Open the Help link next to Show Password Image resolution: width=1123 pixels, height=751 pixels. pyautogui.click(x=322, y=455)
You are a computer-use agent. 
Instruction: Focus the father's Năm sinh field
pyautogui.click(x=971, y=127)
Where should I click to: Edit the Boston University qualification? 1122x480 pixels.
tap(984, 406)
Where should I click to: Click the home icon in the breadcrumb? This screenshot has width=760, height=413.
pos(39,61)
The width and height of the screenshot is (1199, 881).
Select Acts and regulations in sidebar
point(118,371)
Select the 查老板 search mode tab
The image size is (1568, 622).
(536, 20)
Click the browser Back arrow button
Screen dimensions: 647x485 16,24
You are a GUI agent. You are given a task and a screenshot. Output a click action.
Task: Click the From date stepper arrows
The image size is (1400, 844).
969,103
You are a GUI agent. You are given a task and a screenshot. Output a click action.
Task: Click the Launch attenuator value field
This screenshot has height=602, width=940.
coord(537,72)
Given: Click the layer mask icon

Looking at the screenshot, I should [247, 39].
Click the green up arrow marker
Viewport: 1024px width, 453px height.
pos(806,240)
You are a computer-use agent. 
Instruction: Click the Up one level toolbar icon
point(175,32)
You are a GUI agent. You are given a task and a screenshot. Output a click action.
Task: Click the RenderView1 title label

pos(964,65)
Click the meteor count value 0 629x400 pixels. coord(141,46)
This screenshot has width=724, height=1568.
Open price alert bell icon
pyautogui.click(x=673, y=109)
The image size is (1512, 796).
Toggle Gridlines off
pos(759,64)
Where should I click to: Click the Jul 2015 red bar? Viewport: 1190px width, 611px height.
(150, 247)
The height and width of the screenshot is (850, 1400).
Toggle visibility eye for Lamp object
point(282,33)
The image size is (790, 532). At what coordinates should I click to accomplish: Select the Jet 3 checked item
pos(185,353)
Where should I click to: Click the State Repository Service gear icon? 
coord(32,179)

++++++++++++++++++++

Your assignment:
Reproduce the listing verbatim.

Expected output:
Open the Help link next to Show Password Image resolution: width=1123 pixels, height=751 pixels. pyautogui.click(x=322, y=455)
You are a computer-use agent. 
Instruction: Focus the father's Năm sinh field
pyautogui.click(x=971, y=127)
Where should I click to: Edit the Boston University qualification? 1122x480 pixels.
tap(984, 406)
Where should I click to: Click the home icon in the breadcrumb? This screenshot has width=760, height=413.
pos(39,61)
The width and height of the screenshot is (1199, 881).
Select Acts and regulations in sidebar
point(118,371)
Select the 查老板 search mode tab
The image size is (1568, 622).
(536, 20)
Click the browser Back arrow button
Screen dimensions: 647x485 16,24
You are a GUI agent. You are given a task and a screenshot. Output a click action.
Task: Click the From date stepper arrows
The image size is (1400, 844).
969,103
You are a GUI agent. You are given a task and a screenshot. Output a click action.
Task: Click the Launch attenuator value field
This screenshot has height=602, width=940.
coord(537,72)
Given: Click the layer mask icon

Looking at the screenshot, I should [247, 39].
Click the green up arrow marker
Viewport: 1024px width, 453px height.
pos(806,240)
You are a computer-use agent. 
Instruction: Click the Up one level toolbar icon
point(175,32)
You are a GUI agent. You are given a task and a screenshot. Output a click action.
Task: Click the RenderView1 title label

pos(964,65)
Click the meteor count value 0 629x400 pixels. coord(141,46)
This screenshot has width=724, height=1568.
Open price alert bell icon
pyautogui.click(x=673, y=109)
The image size is (1512, 796).
Toggle Gridlines off
pos(759,64)
Where should I click to: Click the Jul 2015 red bar? Viewport: 1190px width, 611px height.
(150, 247)
The height and width of the screenshot is (850, 1400).
Toggle visibility eye for Lamp object
point(282,33)
The image size is (790, 532). At what coordinates should I click to accomplish: Select the Jet 3 checked item
pos(185,353)
Where should I click to: Click the State Repository Service gear icon? 
coord(32,179)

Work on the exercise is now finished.